Comprehensive Analysis
The fund's overall swings are highly controlled for a thematic exposure, delivering standard deviation results materially lower than peers as noted above. Its risk-adjusted return snapshot is strong, generating an alpha of 11.12 over a three-year period, which is higher than the category average of 7.59. Daily price variations are also contained, highlighted by an average true range of 0.36, which is lower than typical aggressive equity tools. This muted volatility aligns with the mandate of an actively managed income strategy that seeks to soften the boom-and-bust nature typical of energy stocks.
When the sector faces selling pressure, this ETF holds up very well. The fund's deepest pullback was a fraction of what category peers experienced, with a maximum recovery duration of 5 Months, which is faster than the typical multi-year sector recovery. The peak occurred on 12/01/2024 and bottomed on 04/30/2025 before bouncing back. Its peer-relative risk positioning is highly favorable, taking less baseline risk while delivering returns that are superior to the category average. This divergence from peers indicates that the active management provides a real buffer during stress windows.
As a sector-thematic-equity fund, concentration within the energy space is the primary risk driver. The portfolio allocates a top-10 weight of 41.7% (as of early 2026, per external fund data), which is in line with the typical 40% to 60% range for thematic funds. It also holds a significant cash-equivalent buffer of 9.8%, which is higher than typical fully invested equity ETFs and softens sector blows. There is no oversized single-name exposure to distort the ride, meaning the fund's lower downside capture is structurally driven rather than a lucky single-stock bet.
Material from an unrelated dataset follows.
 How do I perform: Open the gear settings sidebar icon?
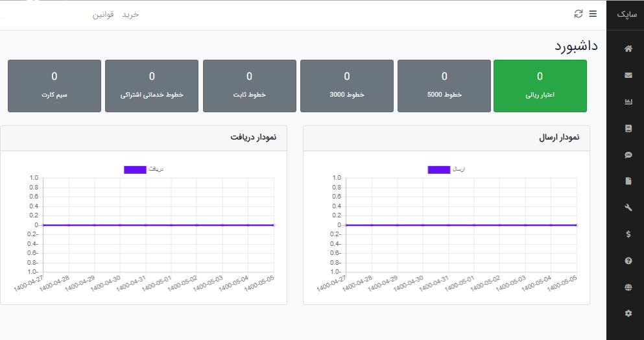coord(627,313)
The fund's primary strength is its asymmetrical capture, maintaining an upside capture of 78 that is higher than the index's 67 while absorbing almost no downside. Another strength is its decorrelation benefit, carrying an R² of 11.95 relative to the broad market, which is roughly in line with the category's 10.63 and provides portfolio diversification. The main red flag is its short track record; with an inception date of Nov 2, 2022, the ETF has not yet been tested through a major economic recession like the 2020 COVID crash. Additionally, its one-year beta recently dipped to -0.02, which is lower than typical equity holdings and introduces the risk of lagging during sustained broad-market rallies. For retail decision pairs, this active strategy creates a notable risk difference compared to a passive broad-energy index, trading pure sector correlation for downside mitigation. Overall, this ETF's risk profile looks strong because it successfully delivers income-focused sector exposure while materially cutting the historical volatility associated with energy investing.